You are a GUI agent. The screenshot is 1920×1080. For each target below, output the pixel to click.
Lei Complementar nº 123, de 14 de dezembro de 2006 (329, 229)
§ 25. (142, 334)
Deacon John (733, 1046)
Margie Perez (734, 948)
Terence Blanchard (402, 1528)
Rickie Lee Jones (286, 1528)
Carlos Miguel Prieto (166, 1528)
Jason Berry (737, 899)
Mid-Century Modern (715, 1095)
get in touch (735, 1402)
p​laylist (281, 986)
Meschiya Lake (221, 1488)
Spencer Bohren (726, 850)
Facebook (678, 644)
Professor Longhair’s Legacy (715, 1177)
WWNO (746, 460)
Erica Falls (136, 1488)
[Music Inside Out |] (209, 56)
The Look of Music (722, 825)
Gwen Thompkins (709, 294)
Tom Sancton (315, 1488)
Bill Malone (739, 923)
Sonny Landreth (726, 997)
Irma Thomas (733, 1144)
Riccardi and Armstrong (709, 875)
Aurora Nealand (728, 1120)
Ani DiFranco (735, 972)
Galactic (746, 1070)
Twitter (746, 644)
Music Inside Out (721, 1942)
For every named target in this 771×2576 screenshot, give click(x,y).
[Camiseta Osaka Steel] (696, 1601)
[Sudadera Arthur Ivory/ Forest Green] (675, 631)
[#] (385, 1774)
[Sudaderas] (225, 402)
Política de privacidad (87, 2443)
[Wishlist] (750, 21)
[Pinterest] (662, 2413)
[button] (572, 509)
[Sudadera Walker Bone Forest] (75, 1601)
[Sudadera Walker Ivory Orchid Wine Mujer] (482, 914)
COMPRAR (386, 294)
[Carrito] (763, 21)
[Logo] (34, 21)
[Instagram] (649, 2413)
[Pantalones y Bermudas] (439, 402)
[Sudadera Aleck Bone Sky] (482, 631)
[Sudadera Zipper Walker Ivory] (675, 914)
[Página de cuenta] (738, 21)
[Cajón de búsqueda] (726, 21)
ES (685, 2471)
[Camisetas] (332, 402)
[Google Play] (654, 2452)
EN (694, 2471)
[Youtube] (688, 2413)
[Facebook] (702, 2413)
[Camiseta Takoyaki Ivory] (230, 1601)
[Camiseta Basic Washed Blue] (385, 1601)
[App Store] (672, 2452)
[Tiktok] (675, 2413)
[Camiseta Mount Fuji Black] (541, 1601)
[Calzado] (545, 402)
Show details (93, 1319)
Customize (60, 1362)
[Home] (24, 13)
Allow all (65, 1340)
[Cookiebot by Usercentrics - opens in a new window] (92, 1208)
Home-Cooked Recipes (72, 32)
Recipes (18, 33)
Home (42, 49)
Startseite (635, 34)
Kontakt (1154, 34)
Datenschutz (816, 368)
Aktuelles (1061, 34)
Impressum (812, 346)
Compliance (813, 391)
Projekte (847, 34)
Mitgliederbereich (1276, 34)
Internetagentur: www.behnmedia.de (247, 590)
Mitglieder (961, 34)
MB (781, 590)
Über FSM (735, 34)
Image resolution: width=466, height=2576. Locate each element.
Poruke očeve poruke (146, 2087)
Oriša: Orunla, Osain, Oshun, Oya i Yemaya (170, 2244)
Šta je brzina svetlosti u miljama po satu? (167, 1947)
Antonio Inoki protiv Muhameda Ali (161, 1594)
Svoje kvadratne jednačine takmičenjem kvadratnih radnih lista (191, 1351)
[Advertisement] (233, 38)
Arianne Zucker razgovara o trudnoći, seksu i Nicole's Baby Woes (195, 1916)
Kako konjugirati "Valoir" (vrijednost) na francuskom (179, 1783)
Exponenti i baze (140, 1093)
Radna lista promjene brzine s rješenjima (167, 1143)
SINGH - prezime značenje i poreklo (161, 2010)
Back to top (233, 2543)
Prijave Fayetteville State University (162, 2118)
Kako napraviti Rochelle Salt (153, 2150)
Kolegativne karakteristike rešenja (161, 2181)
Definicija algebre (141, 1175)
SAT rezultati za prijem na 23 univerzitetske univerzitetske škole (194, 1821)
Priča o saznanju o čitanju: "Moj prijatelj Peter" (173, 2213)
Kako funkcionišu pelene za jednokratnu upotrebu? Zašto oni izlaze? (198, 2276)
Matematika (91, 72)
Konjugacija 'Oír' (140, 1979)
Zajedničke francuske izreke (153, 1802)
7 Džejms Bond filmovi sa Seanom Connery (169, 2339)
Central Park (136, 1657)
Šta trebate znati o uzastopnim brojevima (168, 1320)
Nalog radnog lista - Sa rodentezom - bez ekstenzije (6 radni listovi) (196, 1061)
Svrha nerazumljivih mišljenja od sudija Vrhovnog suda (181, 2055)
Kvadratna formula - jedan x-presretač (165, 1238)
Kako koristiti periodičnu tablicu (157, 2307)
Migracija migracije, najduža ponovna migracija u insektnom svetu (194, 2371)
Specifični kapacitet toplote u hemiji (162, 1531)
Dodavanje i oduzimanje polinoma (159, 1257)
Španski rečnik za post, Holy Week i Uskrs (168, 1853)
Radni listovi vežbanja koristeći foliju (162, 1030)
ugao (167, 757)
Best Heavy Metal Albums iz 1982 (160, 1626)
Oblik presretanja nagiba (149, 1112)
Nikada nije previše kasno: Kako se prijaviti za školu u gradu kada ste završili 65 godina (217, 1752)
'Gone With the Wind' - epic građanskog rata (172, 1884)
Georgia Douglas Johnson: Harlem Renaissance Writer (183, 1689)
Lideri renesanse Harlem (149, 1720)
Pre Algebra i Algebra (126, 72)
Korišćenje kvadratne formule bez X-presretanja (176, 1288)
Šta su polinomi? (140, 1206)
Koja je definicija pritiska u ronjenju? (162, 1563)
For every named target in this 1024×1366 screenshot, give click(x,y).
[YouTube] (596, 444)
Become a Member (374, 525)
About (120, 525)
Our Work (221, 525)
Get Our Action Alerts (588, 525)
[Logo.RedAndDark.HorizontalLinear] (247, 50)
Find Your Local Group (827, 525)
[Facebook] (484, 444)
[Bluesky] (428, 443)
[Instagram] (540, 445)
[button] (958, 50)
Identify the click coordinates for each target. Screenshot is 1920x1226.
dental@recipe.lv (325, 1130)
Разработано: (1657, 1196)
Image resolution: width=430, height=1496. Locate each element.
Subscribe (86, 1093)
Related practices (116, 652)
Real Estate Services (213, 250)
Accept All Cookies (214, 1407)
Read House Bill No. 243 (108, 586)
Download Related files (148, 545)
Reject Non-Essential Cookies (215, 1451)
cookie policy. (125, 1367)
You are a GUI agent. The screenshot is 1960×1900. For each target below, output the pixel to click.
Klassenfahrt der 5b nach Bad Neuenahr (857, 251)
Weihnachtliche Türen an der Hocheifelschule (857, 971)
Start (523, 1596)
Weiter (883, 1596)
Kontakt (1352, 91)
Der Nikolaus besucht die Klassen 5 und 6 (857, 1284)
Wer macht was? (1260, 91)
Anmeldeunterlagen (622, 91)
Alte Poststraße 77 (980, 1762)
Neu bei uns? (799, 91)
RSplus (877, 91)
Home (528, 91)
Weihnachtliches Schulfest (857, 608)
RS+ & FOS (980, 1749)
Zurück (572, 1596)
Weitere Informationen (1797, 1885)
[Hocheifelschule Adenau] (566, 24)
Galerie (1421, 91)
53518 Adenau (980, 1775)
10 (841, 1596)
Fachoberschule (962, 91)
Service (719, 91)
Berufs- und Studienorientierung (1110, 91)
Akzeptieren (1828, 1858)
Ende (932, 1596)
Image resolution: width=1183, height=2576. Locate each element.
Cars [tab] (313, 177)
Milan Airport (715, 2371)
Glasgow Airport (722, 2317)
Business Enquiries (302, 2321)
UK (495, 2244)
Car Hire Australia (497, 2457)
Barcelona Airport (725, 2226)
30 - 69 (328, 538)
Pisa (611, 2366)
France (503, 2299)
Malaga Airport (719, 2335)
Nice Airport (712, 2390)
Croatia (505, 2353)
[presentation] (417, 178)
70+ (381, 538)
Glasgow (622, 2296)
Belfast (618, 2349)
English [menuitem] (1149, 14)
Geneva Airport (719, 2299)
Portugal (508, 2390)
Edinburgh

# # # # # # #

In the listing above, find the line with "Šta su polinomi? (140, 1206)" and the line with "Service (719, 91)"; set down exactly those two lines and every line between them, nothing more.

_Answer to this exercise_.
Šta su polinomi? (140, 1206)
Koja je definicija pritiska u ronjenju? (162, 1563)
For every named target in this 1024×1366 screenshot, give click(x,y).
[YouTube] (596, 444)
Become a Member (374, 525)
About (120, 525)
Our Work (221, 525)
Get Our Action Alerts (588, 525)
[Logo.RedAndDark.HorizontalLinear] (247, 50)
Find Your Local Group (827, 525)
[Facebook] (484, 444)
[Bluesky] (428, 443)
[Instagram] (540, 445)
[button] (958, 50)
Identify the click coordinates for each target. Screenshot is 1920x1226.
dental@recipe.lv (325, 1130)
Разработано: (1657, 1196)
Image resolution: width=430, height=1496. Locate each element.
Subscribe (86, 1093)
Related practices (116, 652)
Real Estate Services (213, 250)
Accept All Cookies (214, 1407)
Read House Bill No. 243 (108, 586)
Download Related files (148, 545)
Reject Non-Essential Cookies (215, 1451)
cookie policy. (125, 1367)
You are a GUI agent. The screenshot is 1960×1900. For each target below, output the pixel to click.
Klassenfahrt der 5b nach Bad Neuenahr (857, 251)
Weihnachtliche Türen an der Hocheifelschule (857, 971)
Start (523, 1596)
Weiter (883, 1596)
Kontakt (1352, 91)
Der Nikolaus besucht die Klassen 5 und 6 (857, 1284)
Wer macht was? (1260, 91)
Anmeldeunterlagen (622, 91)
Alte Poststraße 77 (980, 1762)
Neu bei uns? (799, 91)
RSplus (877, 91)
Home (528, 91)
Weihnachtliches Schulfest (857, 608)
RS+ & FOS (980, 1749)
Zurück (572, 1596)
Weitere Informationen (1797, 1885)
[Hocheifelschule Adenau] (566, 24)
Galerie (1421, 91)
53518 Adenau (980, 1775)
10 (841, 1596)
Fachoberschule (962, 91)
Service (719, 91)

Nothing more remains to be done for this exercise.